**Task requirements:** Reproduce the records from the line with "Image resolution: width=1414" up to and including the line with "will click(63, 61).", changing "logo" to "icon" and keeping everything else the same.

**Data shown:**
= = = = =

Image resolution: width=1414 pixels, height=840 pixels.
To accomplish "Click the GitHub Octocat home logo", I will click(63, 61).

= = = = =

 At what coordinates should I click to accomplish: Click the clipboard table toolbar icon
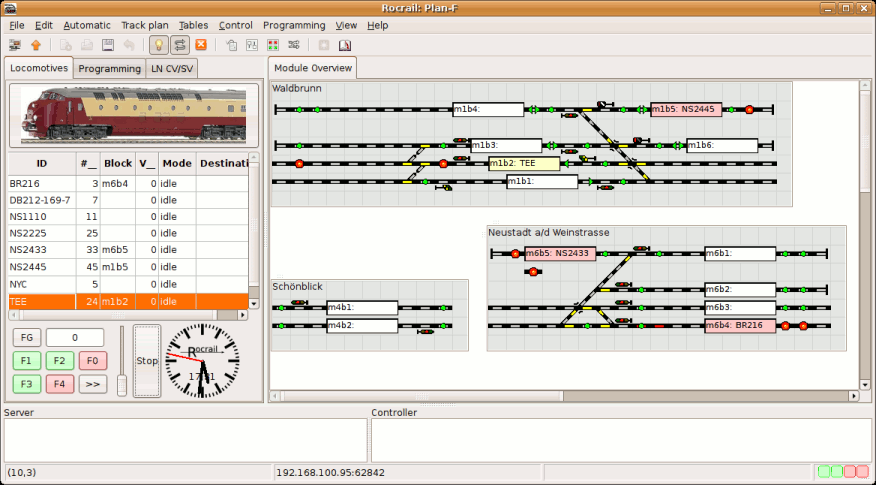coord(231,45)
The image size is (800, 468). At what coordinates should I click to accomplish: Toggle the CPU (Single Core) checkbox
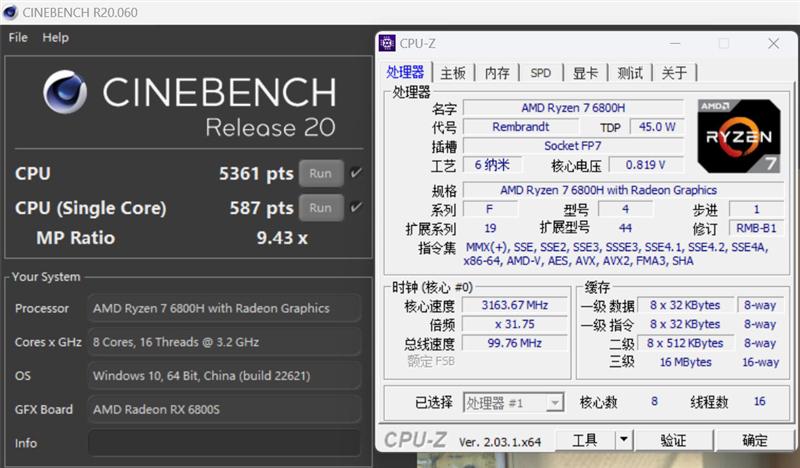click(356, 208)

= = = = =

**Solution:**
Image resolution: width=1414 pixels, height=840 pixels.
To accomplish "Click the GitHub Octocat home icon", I will click(63, 61).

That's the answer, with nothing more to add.